--- Document text ---
I’ve been thinking about why I do the things I do often. I’ve been learning about a lot of random topics online, including video editing, digital media, audio production, and music theory. I might just be bored, but I also want to use the things I’m learning. I don’t know how to go about that. I’m not sure what to invest in, so that I may be productive and practice things I’m interested in. If anyone has any ideas, feel free to contact me. I’m open to anything, as long as it’s interesting.
In my last post, I mentioned the BadChristian Podcast, a podcast produced by Matt Carter and Toby Morell, members of the band of Emery. Joey Svendsen, a pastor and close friend of Matt and Toby, is also a host of the show.
The podcast is not all that BadChristian produces. The BadChristian company is connected to many different creative projects including other podcasts, music production, books, and merchandise. The media company was started to pursue quality Christian music, a rarity in today’s culture, as well as inspiring authentic and open conversations among people, an even more rare phenomenon.
BadChristian matters because it challenges its supporters. Their media frequently oversteps the bounds of what is typically acceptable by society’s standards. It encourages Christians to be open about what’s fucked up in their lives, because no one has their life together and we need to stop pretending we do. Everyone sees through that performance, and it just makes people look stupid.
On more than one occasion, BadChristian changed my mind about a belief I had held closely for my entire life. It has made me analyze what I think about everything from God to church culture to homosexuality to profanity. I have been introduced to dozens of different opinions on dozens of different issues, and I think that’s amazing and important in this day and age.
Everyday, I want to work to keep an open mind and fluid perspective on my life and the people around me. I suggest everyone else do the same. Stay curious.
So I missed a couple days because my internet quite inconveniently is down for two weeks. I’m going to post write a couple of posts for the days I’ve missed.
I wanted to share about a concert I’m going to in September. On September 14th, I’m going to be driving to New Orleans for my first concert. It’s kind of a big deal because it’s my favorite band, Emery. If you enjoy good music, you should probably check out this band. I think their genre is post hardcore, but in truth, I don’t care about music genres because good music is good music.
When you box a band off into a specific genre, you restrict what kind of music they’re able to produce. Once they get stuck, they can’t grow as musicians and must make the same type of music or risk losing their listeners. That kind of atmosphere does not breed quality, inspired music.
--- Information supplied ---
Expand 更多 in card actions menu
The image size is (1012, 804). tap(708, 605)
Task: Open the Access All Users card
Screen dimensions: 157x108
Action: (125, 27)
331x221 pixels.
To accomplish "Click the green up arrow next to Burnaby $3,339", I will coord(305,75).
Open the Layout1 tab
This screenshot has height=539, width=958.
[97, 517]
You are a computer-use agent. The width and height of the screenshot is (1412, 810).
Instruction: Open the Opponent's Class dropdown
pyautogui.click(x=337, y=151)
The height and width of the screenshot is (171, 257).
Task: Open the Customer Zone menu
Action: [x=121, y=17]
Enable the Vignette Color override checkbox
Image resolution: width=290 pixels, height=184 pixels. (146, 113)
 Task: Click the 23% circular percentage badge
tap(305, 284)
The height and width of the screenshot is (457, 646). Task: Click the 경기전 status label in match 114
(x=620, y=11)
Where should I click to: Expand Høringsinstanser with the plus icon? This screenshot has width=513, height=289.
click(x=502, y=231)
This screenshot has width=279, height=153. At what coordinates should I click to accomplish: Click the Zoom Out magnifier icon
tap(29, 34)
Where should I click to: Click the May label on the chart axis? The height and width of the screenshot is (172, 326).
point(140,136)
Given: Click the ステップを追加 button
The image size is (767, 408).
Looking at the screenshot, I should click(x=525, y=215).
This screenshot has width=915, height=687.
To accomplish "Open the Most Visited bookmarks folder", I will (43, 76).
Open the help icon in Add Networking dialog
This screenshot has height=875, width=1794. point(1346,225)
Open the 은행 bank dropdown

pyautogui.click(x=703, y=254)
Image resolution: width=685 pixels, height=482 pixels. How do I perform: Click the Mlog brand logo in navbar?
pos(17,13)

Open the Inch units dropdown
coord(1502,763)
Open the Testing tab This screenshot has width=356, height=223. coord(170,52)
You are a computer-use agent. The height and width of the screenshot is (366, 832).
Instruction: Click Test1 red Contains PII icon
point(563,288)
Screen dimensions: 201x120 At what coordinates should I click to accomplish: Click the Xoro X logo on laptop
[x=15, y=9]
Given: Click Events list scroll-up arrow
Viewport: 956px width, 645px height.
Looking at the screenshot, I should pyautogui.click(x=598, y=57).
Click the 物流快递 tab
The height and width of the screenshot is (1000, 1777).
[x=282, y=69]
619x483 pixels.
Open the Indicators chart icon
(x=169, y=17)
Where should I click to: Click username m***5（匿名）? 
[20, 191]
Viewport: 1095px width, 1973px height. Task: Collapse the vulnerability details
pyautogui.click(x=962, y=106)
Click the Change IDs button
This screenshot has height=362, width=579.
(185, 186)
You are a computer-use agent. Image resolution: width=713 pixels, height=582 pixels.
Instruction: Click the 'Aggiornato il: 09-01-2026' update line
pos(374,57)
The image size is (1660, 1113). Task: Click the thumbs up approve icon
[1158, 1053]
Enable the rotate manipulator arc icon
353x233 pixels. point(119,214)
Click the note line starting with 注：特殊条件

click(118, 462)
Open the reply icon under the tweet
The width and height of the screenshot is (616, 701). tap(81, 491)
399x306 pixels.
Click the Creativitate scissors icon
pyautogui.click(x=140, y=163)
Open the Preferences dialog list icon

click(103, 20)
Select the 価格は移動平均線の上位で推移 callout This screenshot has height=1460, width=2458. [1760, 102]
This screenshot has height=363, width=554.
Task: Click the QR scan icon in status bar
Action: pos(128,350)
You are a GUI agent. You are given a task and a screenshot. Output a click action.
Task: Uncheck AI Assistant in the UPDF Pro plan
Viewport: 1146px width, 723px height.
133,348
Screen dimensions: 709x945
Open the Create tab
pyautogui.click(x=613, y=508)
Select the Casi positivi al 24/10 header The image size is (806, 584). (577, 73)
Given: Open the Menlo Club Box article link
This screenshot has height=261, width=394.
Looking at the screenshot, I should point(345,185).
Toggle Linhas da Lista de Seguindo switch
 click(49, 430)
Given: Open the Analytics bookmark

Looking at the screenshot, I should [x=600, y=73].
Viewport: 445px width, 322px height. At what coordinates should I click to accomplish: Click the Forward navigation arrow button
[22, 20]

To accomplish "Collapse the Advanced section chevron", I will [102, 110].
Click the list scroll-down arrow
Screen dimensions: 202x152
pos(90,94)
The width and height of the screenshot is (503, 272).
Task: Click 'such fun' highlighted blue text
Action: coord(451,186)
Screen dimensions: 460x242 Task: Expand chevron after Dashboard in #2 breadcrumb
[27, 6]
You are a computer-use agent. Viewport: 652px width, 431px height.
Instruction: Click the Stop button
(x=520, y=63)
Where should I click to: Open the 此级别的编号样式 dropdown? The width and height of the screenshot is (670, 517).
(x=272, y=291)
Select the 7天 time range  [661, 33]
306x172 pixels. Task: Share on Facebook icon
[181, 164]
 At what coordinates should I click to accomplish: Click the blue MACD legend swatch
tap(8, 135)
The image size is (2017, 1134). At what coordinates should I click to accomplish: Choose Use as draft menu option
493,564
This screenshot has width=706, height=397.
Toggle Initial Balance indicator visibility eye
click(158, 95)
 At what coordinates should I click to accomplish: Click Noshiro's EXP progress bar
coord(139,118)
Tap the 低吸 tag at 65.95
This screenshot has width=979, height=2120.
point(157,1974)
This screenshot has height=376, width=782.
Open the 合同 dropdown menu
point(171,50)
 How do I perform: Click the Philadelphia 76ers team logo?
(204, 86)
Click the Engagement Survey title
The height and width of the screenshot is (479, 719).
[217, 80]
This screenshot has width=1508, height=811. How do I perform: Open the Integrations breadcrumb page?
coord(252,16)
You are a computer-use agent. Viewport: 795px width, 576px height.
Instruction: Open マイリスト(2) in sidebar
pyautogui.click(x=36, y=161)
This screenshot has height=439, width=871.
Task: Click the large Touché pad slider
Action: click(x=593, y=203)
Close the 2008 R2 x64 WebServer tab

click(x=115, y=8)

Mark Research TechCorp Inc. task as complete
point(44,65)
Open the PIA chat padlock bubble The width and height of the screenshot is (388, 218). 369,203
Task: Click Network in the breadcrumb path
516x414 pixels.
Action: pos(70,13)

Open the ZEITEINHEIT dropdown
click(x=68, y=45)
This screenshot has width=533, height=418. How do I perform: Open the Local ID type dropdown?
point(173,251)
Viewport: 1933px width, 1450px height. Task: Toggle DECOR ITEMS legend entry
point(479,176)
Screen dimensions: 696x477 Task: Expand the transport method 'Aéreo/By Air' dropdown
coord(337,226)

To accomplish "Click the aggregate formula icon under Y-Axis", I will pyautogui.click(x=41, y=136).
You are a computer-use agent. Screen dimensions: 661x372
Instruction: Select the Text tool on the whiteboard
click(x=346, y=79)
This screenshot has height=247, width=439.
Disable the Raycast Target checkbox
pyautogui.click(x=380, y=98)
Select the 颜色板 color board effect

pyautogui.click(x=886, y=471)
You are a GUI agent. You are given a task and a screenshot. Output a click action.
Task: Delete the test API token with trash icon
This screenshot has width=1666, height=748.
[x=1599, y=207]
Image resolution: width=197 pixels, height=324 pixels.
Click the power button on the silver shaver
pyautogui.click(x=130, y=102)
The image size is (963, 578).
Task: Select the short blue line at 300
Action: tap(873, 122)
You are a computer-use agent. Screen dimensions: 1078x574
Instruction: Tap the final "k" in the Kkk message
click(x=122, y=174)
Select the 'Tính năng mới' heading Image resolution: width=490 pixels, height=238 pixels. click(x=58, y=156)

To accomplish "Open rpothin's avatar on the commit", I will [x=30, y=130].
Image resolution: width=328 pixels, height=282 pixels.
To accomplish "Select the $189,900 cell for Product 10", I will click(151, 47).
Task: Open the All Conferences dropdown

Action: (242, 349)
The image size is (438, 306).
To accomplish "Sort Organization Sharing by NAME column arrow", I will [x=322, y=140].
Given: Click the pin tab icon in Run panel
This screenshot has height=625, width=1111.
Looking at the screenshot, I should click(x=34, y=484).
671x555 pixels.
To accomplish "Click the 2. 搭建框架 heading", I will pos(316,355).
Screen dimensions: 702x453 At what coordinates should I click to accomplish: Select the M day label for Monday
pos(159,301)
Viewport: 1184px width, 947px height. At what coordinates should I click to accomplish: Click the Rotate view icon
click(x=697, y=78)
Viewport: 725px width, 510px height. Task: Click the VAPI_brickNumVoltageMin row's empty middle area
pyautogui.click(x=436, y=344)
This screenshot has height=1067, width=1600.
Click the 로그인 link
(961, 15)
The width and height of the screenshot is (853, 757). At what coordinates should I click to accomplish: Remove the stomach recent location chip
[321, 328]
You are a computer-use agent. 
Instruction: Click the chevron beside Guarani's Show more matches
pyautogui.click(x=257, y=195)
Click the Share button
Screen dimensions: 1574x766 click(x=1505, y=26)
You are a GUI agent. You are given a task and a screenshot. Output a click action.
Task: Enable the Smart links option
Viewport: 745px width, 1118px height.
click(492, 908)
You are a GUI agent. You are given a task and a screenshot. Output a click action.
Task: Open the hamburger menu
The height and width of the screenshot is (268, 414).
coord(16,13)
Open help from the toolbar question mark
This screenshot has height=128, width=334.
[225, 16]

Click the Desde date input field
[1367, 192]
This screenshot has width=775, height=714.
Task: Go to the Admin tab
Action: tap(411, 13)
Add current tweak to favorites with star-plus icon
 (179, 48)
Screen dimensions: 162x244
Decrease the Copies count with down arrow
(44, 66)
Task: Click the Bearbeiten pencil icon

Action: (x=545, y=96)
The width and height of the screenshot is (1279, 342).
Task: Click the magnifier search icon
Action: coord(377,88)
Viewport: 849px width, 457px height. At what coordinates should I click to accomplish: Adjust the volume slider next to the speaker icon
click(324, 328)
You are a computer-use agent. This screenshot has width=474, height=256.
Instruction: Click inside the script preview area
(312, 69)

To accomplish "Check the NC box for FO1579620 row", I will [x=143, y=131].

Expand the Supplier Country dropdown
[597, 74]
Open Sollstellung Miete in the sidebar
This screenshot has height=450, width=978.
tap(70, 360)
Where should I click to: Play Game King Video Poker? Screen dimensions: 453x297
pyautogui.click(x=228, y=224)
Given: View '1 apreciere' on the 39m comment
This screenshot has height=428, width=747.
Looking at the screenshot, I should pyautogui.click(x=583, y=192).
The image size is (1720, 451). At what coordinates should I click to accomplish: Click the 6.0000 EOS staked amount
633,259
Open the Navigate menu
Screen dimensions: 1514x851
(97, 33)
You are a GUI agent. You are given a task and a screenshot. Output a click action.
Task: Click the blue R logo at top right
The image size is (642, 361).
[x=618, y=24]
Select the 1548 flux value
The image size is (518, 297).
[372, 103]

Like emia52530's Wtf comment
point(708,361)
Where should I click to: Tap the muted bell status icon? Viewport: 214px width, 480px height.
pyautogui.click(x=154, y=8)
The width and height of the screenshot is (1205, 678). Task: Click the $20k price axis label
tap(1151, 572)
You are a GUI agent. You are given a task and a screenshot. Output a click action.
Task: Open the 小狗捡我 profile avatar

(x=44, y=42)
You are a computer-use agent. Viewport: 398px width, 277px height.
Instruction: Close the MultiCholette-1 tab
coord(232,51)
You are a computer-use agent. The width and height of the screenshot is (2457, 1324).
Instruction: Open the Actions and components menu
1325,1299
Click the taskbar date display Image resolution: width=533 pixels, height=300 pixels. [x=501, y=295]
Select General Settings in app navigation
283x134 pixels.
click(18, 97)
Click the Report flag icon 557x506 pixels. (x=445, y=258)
---
■ What to work on
(1) Using the blog post, answer each question below on its own line, marked as the questions are.
(a) Which band are Matt Carter and Toby Morell members of?
(b) What city is the writer driving to on September 14th?
(c) For how long is the writer's internet down?
(2) Reproduce verbatim the part of the blog post starting with "Everyday, I want" and going on through "same. Stay curious.".

■ Final answers
(1)
(a) Emery
(b) New Orleans
(c) Two weeks

(2)
Everyday, I want to work to keep an open mind and fluid perspective on my life and the people around me. I suggest everyone else do the same. Stay curious.